-------- Supplied data --------

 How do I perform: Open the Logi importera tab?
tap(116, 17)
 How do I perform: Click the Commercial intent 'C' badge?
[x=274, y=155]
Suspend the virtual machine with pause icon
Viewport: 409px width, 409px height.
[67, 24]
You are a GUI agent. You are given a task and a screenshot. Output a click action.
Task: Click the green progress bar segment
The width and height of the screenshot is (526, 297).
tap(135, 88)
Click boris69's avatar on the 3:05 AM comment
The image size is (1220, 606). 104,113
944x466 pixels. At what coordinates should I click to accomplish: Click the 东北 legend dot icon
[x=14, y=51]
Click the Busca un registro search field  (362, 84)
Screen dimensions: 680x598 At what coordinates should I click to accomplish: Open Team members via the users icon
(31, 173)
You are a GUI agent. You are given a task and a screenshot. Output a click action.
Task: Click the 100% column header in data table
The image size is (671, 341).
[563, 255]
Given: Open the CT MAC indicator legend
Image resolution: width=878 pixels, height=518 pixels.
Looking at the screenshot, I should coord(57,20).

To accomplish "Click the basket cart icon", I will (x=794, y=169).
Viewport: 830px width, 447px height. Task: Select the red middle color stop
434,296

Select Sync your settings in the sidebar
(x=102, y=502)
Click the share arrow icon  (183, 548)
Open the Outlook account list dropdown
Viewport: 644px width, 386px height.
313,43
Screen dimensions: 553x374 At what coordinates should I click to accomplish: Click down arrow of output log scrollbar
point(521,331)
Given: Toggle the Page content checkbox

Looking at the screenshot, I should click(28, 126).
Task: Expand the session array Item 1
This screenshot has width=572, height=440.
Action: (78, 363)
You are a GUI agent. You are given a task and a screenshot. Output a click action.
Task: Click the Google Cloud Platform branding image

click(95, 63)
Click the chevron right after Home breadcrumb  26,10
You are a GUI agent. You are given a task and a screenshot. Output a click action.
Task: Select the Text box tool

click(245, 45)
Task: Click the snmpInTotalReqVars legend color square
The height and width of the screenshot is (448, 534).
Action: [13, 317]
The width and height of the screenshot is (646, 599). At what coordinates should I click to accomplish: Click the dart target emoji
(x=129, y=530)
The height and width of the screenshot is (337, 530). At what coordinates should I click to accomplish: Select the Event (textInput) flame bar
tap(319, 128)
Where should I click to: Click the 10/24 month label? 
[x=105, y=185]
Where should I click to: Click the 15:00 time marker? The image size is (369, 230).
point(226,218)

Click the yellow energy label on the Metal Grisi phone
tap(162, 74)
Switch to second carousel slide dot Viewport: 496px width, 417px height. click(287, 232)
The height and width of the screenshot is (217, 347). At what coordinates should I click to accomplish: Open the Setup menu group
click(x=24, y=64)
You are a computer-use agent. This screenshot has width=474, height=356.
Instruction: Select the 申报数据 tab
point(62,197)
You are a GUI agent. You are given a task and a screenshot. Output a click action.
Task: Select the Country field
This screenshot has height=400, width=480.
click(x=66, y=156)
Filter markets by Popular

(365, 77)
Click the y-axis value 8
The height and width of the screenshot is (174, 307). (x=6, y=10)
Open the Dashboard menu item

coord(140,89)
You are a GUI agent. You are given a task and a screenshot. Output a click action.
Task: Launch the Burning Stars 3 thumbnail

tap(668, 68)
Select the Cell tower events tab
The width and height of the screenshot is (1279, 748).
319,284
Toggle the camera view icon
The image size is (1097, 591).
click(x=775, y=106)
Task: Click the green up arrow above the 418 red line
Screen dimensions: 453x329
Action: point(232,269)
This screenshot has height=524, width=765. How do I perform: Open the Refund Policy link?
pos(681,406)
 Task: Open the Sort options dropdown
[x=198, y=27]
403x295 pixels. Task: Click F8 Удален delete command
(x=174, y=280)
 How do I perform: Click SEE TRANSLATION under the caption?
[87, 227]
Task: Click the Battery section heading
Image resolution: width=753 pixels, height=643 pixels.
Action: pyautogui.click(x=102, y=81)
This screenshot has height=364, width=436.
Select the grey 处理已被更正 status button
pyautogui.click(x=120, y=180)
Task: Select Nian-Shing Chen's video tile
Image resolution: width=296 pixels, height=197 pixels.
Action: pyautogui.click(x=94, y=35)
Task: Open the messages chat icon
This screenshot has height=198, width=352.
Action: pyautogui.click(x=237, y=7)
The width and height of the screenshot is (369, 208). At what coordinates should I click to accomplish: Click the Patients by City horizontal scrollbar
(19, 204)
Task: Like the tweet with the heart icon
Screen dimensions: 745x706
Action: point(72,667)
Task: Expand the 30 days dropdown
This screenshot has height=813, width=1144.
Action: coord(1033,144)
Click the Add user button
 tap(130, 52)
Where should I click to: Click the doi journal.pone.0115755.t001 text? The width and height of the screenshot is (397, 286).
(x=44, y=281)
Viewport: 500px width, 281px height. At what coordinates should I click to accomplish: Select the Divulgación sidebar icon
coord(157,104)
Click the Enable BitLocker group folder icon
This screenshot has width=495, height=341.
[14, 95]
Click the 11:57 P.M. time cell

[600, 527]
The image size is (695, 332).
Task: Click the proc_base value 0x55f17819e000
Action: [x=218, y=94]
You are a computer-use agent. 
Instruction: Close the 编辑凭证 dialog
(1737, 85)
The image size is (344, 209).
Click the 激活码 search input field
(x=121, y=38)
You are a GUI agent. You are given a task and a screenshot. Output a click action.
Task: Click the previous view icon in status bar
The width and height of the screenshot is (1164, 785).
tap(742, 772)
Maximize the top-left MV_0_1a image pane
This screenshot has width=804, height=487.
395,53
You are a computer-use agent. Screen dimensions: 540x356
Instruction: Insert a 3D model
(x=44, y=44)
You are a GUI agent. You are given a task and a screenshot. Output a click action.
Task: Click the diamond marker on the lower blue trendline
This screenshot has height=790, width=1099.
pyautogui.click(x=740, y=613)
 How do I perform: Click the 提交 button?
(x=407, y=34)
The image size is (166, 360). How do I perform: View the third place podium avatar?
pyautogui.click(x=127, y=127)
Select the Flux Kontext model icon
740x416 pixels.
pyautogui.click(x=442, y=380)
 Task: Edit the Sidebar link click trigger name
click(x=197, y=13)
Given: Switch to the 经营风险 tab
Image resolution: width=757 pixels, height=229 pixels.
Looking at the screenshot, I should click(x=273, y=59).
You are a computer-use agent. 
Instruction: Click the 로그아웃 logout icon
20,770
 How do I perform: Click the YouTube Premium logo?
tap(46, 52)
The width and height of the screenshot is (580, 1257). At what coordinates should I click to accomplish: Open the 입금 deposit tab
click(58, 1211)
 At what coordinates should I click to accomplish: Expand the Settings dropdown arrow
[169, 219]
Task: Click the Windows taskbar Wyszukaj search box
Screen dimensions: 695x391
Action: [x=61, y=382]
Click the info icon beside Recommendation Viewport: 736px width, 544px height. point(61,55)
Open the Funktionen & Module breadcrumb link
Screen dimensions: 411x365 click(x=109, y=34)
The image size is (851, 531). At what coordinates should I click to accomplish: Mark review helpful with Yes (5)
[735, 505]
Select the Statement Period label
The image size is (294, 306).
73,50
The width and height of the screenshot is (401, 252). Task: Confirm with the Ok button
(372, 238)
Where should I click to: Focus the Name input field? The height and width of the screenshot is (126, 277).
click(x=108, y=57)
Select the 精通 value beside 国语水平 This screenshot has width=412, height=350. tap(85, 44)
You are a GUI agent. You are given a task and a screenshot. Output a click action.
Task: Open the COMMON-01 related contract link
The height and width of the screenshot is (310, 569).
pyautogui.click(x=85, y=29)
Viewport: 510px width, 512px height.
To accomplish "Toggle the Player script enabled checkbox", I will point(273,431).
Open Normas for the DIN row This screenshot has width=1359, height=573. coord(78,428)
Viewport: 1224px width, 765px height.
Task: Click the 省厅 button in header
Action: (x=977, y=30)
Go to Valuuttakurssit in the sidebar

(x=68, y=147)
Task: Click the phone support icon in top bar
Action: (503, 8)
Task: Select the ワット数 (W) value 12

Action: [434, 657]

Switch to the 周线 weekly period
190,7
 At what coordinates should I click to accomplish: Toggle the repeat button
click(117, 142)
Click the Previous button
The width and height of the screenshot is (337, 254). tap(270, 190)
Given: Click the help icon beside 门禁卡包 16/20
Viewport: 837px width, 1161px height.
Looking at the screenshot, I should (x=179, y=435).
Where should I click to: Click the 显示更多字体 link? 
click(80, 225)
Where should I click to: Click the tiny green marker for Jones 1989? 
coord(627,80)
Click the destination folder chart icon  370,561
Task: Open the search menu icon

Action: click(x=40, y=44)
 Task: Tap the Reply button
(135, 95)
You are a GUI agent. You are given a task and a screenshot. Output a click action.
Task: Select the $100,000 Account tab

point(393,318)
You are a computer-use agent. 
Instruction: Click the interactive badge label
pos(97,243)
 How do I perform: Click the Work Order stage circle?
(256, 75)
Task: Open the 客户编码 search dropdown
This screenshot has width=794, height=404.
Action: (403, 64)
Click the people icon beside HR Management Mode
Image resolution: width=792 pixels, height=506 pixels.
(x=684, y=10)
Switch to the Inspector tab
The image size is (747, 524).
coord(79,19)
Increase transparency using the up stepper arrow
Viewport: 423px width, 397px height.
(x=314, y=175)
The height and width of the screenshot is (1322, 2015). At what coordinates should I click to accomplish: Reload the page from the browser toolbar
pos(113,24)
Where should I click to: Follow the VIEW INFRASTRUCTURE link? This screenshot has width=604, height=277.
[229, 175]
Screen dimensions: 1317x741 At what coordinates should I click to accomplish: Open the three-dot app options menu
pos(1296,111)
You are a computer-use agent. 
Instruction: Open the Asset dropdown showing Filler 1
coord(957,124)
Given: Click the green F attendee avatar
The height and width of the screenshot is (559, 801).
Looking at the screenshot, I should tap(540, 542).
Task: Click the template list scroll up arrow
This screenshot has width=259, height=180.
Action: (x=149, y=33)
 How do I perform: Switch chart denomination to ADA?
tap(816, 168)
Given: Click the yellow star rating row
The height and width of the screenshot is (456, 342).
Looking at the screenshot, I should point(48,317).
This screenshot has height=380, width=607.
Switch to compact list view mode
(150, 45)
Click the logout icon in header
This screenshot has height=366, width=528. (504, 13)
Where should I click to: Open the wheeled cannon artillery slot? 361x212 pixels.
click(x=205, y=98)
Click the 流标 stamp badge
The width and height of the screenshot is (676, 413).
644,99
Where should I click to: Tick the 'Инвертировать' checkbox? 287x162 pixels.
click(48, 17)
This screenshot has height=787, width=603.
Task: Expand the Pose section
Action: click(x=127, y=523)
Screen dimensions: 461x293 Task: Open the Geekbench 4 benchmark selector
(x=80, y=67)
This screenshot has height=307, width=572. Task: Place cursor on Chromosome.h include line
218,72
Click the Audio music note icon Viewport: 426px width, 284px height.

--------

As you read the records above, find each line that contains "will" and copy it.

* _Worked solution_
To accomplish "Click the basket cart icon", I will (x=794, y=169).
To accomplish "Toggle the Player script enabled checkbox", I will point(273,431).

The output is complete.